We would like to remind our readers of the Texas State Historical Association's 2013 Annual Meeting which will be held February 28-March 2, 2013, at the Renaissance Worthington Hotel located at 200 Main Street in downtown Fort Worth.

There will be forty-one sessions on various aspects of Texas history, including Texas Borderlands, women, African Americans, and the Civil War. Aside from the sessions, we will have the following guest speakers: Laura McLemore will present "Adele Looscan and the TSHA" during the Women in Texas History Luncheon, Thomas H. Kreneck and Gerald Saxon will present "Collecting Texas" at the Book Lovers' and Texana Collectors' Breakfast, and Char Miller will present on water conservation in Texas at the Fellows and Awards Luncheon. Other special events include the Graduate Student Mixer, the Presidential Reception, and the Live Auction Reception.
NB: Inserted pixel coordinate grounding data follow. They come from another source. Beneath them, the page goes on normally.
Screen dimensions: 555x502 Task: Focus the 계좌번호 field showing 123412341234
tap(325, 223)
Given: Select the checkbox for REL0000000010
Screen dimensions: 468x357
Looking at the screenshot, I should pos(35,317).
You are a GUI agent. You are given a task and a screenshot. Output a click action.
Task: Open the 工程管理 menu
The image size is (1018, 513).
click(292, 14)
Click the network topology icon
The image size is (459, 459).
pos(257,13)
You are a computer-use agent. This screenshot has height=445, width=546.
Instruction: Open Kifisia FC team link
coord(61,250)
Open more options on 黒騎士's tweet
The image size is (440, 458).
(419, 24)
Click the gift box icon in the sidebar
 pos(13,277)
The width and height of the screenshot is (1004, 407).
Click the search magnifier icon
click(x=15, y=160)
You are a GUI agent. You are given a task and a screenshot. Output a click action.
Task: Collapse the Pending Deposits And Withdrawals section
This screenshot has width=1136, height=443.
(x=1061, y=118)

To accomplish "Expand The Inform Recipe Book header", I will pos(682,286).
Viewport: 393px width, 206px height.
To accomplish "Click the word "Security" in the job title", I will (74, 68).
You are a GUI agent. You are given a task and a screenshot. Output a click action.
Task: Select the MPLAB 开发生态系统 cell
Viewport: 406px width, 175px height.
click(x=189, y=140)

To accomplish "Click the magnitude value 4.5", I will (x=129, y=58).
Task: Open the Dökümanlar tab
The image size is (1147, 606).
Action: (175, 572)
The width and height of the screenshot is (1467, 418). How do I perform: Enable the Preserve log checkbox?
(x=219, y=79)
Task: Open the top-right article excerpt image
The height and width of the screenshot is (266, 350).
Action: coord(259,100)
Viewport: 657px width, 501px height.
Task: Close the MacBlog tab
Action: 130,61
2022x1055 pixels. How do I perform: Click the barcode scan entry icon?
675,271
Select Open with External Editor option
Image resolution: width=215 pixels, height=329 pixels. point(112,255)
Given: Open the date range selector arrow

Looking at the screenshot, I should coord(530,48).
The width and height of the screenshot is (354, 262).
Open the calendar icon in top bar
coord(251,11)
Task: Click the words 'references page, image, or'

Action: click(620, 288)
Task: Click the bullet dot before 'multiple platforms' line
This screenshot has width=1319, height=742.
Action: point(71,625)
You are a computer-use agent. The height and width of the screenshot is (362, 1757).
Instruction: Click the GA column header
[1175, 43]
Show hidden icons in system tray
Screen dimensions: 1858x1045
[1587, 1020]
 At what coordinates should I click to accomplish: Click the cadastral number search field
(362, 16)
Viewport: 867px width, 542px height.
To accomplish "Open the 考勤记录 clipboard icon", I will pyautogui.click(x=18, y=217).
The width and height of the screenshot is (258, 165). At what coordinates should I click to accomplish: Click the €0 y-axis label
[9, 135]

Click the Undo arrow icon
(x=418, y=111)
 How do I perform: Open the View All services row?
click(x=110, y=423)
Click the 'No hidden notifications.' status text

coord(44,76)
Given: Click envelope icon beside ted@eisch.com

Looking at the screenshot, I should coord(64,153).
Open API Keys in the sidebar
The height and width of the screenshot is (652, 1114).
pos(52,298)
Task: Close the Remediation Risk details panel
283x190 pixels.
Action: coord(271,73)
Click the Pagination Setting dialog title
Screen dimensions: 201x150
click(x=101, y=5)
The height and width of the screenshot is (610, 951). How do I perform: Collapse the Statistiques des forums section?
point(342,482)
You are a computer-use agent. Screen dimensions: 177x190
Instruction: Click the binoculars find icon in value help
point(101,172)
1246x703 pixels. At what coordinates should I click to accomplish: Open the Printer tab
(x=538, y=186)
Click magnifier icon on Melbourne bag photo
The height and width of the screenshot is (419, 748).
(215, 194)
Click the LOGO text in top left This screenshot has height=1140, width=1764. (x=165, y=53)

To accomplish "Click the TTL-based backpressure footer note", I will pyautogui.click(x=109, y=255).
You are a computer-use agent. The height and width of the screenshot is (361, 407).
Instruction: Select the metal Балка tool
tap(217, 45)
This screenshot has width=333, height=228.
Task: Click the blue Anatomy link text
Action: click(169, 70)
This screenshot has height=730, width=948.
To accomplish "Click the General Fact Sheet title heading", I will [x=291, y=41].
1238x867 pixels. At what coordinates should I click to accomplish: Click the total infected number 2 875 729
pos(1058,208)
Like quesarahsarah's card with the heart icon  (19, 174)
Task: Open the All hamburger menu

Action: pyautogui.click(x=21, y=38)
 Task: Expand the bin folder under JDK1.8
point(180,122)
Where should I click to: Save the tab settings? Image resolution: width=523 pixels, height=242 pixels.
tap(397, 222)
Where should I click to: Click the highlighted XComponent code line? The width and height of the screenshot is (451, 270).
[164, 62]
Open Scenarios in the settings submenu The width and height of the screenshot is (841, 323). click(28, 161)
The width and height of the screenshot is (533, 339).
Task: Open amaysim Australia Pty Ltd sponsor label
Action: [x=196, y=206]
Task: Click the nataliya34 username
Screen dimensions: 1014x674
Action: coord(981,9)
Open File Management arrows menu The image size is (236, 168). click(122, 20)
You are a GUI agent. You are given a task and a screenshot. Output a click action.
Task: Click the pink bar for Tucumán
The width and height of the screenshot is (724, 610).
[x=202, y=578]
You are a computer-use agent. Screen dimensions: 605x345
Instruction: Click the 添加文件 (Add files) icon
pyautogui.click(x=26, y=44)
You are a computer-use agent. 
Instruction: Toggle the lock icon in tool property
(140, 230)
Accommodations at the Renaissance Worthington Hotel for a special rate of $172.11 are available through January 28, 2013. To make reservations, call (800) 433-5677 or book online at www.tshaonline.com and enter group code TSHTSHA. Meeting registration will open December 1, 2012. The Annual Meeting Program will be mailed by December 2012 and posted online. To see the latest updates visit our website at www.tshaonline. org. For more information, please contact the office at 940-369-5200.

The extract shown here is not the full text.